Unzer Sztyme
Unzer Sztyme (jiddisch אונדזער שטימע; engl. Our Voice „Unsere Stimme“)[1] war eine jiddischsprachige Zeitschrift, die im Displaced Persons Camp Bergen-Belsen[2] herausgegeben wurde. Sie erschien von 1945 bis 1947. Es war das Organ der Überlebenden des Holocaust (hebräisch שארית הפליטה; she'erit hapletah „der überlebende Rest“)[3] in der Britischen Besatzungszone[4]. Die erste Nummer erschien am 12. Juli 1945 in Celle, sie war handschriftlich gefertigt.[5]
Gründungsherausgeber der Zeitschrift waren Rafael Olewski, Paul Trepman und David Rosenthal.[6] Die Zeitschrift enthielt Berichte ehemaliger KZ-Gefangener, Gedichte, Kurzgeschichten und auch Suchlisten, mit denen Menschen ihre Angehörigen suchten oder auf ihren Aufenthaltsort aufmerksam machen.[7]
Das jiddische Liederbuch Zamlung fun katset un geto lider, eine Anthologie von Liedern und Gedichten aus den Konzentrationslagern und Ghettos von Sami Feder (1909–2000), wurde 1946 im Displaced Persons Camp in Bergen-Belsen als Teil der Zeitschrift Unzer Sztyme gedruckt (Redaktion: David Rosenthal und Paul Trepman, herausgegeben vom Jüdischen Zentralkomitee in Bergen-Belsen[8]).

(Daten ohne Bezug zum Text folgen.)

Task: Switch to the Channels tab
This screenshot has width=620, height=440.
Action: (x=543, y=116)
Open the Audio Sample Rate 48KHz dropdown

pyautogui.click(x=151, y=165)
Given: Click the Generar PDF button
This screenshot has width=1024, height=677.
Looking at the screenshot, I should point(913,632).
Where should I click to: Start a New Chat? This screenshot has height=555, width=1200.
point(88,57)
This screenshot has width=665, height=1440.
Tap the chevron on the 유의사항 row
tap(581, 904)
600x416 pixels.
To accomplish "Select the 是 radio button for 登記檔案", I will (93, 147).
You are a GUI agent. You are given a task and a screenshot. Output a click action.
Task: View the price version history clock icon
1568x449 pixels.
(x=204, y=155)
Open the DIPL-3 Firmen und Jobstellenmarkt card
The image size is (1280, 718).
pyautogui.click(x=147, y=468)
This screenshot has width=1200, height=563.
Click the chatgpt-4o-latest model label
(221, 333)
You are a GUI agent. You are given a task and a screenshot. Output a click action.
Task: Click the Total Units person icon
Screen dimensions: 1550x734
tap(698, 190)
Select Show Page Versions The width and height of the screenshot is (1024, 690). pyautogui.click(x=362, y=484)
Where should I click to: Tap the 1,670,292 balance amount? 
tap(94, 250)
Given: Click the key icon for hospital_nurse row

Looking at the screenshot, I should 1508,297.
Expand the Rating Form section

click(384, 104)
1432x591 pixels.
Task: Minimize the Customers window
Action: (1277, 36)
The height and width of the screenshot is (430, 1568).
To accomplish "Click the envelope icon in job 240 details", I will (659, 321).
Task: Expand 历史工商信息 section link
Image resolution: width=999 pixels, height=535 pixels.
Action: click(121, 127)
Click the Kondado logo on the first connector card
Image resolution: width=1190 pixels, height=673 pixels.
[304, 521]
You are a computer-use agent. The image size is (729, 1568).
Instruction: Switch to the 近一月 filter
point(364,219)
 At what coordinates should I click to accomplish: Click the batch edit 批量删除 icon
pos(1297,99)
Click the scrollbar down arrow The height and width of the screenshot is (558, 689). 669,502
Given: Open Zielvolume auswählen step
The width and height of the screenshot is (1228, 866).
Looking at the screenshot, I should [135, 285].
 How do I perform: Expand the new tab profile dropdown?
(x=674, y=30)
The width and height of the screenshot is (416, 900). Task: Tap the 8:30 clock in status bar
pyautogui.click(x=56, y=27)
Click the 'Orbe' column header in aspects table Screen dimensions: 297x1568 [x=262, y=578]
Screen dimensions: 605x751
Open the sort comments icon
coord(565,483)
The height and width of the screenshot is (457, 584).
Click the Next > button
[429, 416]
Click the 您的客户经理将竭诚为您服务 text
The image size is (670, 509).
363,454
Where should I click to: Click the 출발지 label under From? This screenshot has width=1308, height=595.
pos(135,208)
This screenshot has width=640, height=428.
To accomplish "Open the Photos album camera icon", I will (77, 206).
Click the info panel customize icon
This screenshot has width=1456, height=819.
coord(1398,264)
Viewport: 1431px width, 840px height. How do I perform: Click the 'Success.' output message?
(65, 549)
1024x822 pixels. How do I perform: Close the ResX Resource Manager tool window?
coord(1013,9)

Das Blatt war zionistisch ausgerichtet und forderte von Anfang an die Gründung eines unabhängigen jüdischen Staates in Palästina. Es warb für die Auswanderung nach Palästina (siehe Alija), was dem Autor Joseph Croitoru zufolge „zu einem besonderen Akt nationaler Selbstbehauptung [geriet], hatten die Briten doch bekanntlich nicht nur direkt vor Ort das Sagen, sondern damals die Verwaltungshoheit auch im Gelobten Land, in das sie Juden nur ungern einreisen ließen.“ Den Mitherausgeber David Rosenthal zitiert Croitoru aus der dritten Ausgabe mit den Worten: „Jetzt die Tore des Landes Israel für die jüdische Einwanderung zu versperren, […] ist kein kleines Verbrechen angesichts von Auschwitz und Maidanek.“[9]
Literatur
[Bearbeiten | Quelltext bearbeiten]- Landeszentrale für politische Bildung Schleswig-Holstein, Institut für die Geschichte der deutschen Juden, Hamburg (Hrsg.): Unzer Sztyme. Jiddische Quellen zur Geschichte der jüdischen Gemeinden in der Britischen Zone 1945–1947. Übersetzt und bearbeitet von Hildegard Harck. Kiel 2004, ISBN 3-00-015145-1.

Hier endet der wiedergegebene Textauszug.